Pets & parasites


No, we know your pet does NOT have fleas. Yet the precautions people take against them can expose both pets and humans to highly toxic pesticides within the confines of their own home; one particular poison used in flea collars (diazinon) has actually been linked to dozens of pet deaths in Britain alone. What to use instead is a tricky question. There are various ‘natural’ alternatives on the market, including:

  • Denes – garlic tablets; liquid garlic; essential oil shampoo

You can also try experimenting with your own herbal flea recipe – see the suggested concoctions in Flea control: least toxic options, from the Pesticide Action Network UK. (Though this uses essential oils, so see below).

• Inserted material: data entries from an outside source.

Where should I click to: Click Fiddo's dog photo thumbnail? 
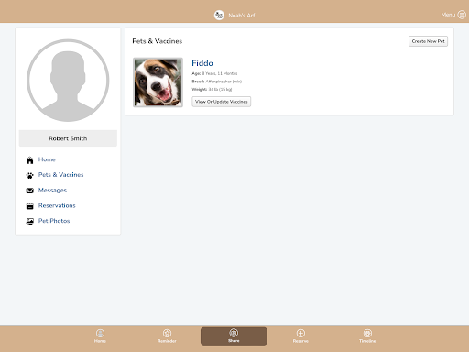[x=158, y=83]
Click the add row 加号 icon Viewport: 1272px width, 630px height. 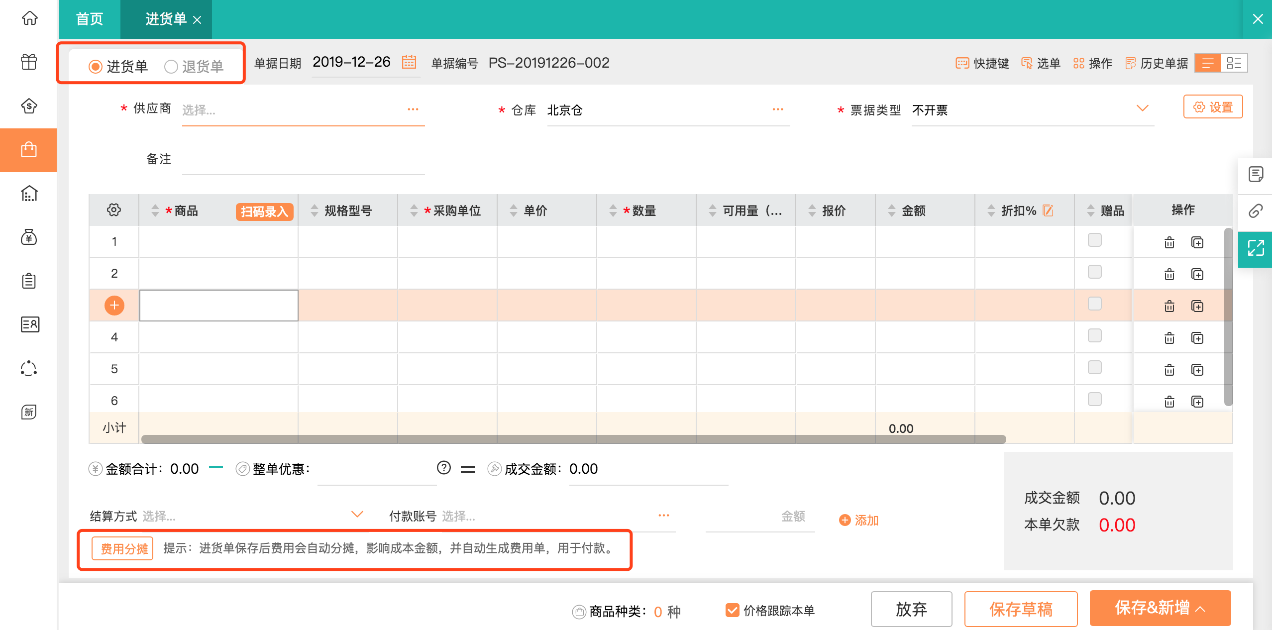(114, 305)
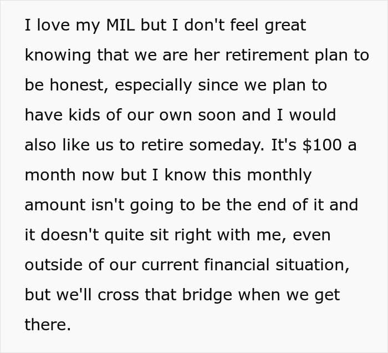The width and height of the screenshot is (388, 353).
Task: Click the word "bridge" in the text
Action: coord(207,295)
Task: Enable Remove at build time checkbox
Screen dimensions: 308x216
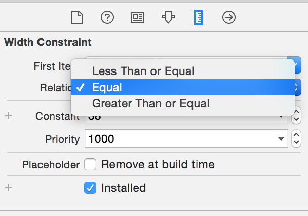Action: 90,164
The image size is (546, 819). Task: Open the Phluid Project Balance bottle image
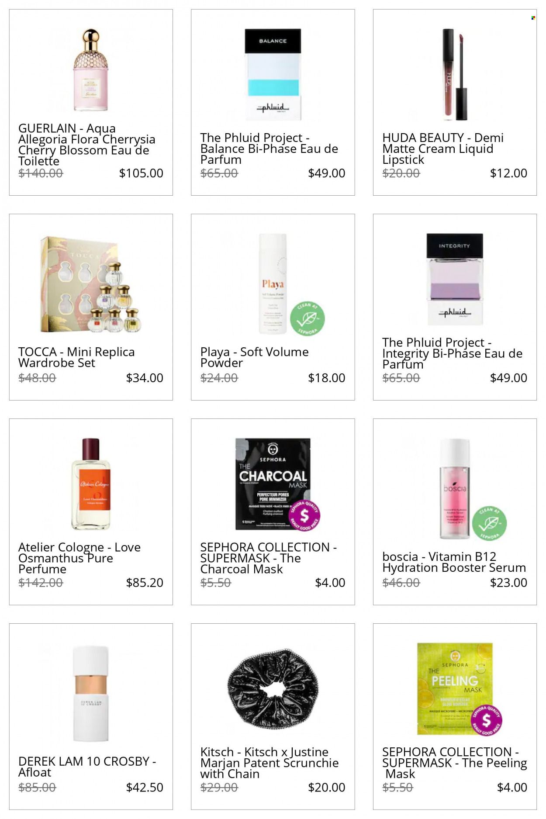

  • Garlic and essential oils will repel fleas, but not kill them, leaving adults, eggs and larvae free to bite another day
  • Pyrethrum (used in the Johnson’s ‘natural’ range) is a natural plant product: it is however also known to be highly toxic to fish, toxic to bees, and a mild skin and eye irritant. Having said that, flea bites are rather more than a mild irritant so a decision must depend on individual circumstances
  • Essential oils and cats: there is strong evidence to suggest that essential oils can be highly toxic to cats

Washing pets’ bedding regularly helps to keep down flea populations, as does vacuuming places that your pet frequents (including soft furnishings) – though remember that fleas can survive inside the vacuum bag, which should either be burned, or be sealed and placed inside the freezer prior to disposal. Further tips, and information from:

In case of desperation, consult your vet – new generations of products may be less toxic than the older insecticides, and flea infestation can lead to other pet health problems, such as tapeworms.

Tip: If you must buy any toxic products for your pets, buy as little as possible, and store them carefully – so as to avoid duplicate buying in the future.